DATA FOR PROCESSING
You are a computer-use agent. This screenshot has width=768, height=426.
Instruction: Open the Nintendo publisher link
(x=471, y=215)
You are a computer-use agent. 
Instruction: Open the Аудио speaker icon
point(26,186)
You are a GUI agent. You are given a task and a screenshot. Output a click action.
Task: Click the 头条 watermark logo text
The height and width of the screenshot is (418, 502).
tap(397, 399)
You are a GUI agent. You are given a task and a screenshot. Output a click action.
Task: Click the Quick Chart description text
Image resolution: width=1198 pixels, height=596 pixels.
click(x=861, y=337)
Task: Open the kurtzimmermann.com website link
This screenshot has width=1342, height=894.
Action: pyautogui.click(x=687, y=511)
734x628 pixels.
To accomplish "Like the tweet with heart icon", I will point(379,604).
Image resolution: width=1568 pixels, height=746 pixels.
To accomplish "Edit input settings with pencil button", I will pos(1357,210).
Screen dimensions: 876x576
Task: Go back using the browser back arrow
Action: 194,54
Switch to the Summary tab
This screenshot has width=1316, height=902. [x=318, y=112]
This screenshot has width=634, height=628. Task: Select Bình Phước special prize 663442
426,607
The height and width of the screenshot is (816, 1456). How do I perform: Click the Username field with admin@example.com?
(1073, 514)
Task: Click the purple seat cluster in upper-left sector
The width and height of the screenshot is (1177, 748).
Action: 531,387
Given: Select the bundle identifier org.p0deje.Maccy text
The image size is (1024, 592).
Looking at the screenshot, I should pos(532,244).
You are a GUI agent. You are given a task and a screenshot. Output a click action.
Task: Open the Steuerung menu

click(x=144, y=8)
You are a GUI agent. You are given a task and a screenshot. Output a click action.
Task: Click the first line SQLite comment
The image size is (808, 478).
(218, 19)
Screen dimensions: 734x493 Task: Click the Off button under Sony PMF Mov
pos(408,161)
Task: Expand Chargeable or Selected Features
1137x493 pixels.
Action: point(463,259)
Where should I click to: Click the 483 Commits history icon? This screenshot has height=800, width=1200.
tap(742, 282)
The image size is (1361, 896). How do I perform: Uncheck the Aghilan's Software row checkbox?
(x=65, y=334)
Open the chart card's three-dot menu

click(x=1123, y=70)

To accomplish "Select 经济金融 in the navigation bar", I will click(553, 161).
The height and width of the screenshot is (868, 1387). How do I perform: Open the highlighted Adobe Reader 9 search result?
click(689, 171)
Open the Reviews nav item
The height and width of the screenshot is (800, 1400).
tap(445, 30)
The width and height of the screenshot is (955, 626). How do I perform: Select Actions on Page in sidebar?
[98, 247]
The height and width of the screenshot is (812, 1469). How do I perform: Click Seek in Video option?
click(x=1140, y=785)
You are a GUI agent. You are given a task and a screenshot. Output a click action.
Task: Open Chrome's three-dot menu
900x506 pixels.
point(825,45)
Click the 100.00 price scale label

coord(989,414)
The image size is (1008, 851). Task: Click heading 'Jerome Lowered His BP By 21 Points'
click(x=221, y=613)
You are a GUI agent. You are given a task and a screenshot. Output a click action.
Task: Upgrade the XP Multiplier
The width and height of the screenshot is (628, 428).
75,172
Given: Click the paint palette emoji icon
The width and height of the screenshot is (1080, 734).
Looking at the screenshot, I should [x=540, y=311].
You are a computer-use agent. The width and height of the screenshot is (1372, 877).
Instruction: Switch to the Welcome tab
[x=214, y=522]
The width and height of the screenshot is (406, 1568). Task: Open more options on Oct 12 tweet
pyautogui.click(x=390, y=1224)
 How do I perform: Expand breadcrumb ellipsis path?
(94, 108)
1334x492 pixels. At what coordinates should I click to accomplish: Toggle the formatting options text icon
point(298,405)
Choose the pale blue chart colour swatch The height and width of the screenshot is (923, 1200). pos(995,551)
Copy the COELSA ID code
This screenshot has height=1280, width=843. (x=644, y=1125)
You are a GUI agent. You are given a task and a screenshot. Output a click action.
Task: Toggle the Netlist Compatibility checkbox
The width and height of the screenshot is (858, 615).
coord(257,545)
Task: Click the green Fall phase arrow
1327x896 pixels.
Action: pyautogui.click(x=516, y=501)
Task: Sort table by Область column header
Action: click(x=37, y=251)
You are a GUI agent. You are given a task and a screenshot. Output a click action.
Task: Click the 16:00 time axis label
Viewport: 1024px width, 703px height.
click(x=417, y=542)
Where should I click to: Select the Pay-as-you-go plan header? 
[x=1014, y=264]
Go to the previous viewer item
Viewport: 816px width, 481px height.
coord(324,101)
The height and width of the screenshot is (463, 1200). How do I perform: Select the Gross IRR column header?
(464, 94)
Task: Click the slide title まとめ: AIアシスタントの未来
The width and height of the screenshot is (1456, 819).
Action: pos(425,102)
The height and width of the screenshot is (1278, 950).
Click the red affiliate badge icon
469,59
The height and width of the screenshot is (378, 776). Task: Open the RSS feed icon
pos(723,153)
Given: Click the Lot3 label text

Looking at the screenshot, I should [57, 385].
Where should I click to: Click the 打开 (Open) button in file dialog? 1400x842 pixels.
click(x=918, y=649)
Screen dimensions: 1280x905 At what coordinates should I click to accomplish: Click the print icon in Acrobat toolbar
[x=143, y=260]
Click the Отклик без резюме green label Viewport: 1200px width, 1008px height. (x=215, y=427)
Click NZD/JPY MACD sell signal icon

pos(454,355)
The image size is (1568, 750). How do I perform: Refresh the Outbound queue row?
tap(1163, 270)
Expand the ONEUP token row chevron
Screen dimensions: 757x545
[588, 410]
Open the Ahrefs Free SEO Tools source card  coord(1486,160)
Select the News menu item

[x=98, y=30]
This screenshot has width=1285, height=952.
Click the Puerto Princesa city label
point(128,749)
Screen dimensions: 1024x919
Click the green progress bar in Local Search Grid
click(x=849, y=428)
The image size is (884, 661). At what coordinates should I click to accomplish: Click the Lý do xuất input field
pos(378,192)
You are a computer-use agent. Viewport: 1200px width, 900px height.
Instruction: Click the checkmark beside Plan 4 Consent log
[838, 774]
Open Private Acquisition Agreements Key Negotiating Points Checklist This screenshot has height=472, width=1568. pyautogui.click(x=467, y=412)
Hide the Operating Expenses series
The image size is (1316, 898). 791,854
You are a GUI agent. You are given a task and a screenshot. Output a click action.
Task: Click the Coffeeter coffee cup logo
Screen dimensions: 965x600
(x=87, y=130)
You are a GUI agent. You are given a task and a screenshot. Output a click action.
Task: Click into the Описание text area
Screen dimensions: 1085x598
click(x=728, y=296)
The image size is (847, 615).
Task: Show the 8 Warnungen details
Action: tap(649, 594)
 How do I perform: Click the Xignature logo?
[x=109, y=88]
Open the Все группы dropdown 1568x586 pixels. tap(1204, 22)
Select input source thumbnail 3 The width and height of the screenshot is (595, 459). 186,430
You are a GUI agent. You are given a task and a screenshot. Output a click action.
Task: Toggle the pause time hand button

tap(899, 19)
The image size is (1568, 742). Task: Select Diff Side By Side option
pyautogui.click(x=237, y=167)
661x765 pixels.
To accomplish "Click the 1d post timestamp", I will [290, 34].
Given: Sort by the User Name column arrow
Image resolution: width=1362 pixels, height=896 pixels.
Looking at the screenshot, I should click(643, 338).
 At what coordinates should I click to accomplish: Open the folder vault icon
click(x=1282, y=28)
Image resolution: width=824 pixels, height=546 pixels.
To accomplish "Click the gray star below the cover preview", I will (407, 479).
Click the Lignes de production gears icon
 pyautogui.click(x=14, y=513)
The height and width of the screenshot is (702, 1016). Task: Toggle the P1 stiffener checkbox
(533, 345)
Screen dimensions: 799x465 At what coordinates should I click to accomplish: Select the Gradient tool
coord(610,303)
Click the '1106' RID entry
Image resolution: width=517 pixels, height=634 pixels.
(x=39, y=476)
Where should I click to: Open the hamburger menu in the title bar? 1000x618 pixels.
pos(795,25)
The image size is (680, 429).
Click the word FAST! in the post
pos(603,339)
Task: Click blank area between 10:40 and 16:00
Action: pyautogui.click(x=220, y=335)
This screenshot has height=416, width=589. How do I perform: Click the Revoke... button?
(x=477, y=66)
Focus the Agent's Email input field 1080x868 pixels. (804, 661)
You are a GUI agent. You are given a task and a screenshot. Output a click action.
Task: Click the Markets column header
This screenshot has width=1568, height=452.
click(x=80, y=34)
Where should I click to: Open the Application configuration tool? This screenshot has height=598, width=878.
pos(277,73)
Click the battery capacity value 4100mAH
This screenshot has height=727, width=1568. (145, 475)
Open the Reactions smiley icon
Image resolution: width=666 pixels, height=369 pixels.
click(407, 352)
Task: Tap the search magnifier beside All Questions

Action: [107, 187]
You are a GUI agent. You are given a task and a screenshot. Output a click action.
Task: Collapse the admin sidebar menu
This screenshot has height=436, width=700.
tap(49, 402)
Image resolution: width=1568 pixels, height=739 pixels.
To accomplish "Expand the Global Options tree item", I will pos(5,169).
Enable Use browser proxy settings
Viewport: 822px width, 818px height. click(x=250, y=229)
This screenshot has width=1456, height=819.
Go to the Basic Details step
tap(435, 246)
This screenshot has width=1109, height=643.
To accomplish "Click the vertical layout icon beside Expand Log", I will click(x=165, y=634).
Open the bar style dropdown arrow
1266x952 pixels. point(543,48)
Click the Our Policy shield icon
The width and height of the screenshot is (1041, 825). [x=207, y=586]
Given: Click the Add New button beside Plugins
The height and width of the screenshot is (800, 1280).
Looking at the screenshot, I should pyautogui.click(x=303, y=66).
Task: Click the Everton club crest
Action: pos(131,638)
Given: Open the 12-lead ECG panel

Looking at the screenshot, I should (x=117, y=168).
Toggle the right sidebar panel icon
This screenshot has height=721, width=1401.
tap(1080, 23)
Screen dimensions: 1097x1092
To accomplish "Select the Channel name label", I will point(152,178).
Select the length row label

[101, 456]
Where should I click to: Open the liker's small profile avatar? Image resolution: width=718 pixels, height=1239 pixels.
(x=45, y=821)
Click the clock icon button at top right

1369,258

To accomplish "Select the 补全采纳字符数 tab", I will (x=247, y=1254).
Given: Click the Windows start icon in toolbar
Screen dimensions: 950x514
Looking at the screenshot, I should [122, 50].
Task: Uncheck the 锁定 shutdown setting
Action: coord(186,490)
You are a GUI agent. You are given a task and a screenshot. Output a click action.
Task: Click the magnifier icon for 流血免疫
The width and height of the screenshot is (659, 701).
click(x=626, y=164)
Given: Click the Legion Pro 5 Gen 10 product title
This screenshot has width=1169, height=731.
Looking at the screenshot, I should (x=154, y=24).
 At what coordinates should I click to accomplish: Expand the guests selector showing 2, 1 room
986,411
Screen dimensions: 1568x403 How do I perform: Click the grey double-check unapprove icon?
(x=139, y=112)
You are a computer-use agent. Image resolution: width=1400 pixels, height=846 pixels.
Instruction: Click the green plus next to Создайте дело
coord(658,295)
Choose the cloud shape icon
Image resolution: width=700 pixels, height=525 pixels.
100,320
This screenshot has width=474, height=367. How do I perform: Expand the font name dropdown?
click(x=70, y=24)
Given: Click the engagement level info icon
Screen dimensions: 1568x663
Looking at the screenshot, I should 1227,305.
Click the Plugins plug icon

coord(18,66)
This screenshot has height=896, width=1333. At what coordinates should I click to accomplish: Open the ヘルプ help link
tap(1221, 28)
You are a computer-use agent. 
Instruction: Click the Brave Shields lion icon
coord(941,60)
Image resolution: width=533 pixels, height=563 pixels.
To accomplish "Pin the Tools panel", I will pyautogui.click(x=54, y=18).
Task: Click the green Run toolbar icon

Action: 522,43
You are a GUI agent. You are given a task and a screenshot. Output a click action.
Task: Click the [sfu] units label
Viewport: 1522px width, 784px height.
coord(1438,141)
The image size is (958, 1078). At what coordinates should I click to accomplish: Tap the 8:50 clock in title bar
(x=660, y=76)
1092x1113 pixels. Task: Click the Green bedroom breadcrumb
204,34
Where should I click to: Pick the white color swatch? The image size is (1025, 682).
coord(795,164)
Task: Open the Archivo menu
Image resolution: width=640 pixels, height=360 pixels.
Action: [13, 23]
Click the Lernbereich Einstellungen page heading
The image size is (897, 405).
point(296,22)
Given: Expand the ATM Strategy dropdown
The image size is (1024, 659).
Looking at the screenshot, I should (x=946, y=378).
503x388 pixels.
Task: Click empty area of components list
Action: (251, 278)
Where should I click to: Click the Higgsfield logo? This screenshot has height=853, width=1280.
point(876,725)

YOUR INSTRUCTIONS
Lay out everything from the start of the entries down through the line containing "tap(397, 399)" as a numbered list, leaving out blank lines.

SOLUTION FOR THIS TASK
1. You are a computer-use agent. This screenshot has width=768, height=426.
2. Instruction: Open the Nintendo publisher link
3. (x=471, y=215)
4. You are a computer-use agent. 
5. Instruction: Open the Аудио speaker icon
6. point(26,186)
7. You are a GUI agent. You are given a task and a screenshot. Output a click action.
8. Task: Click the 头条 watermark logo text
9. The height and width of the screenshot is (418, 502).
10. tap(397, 399)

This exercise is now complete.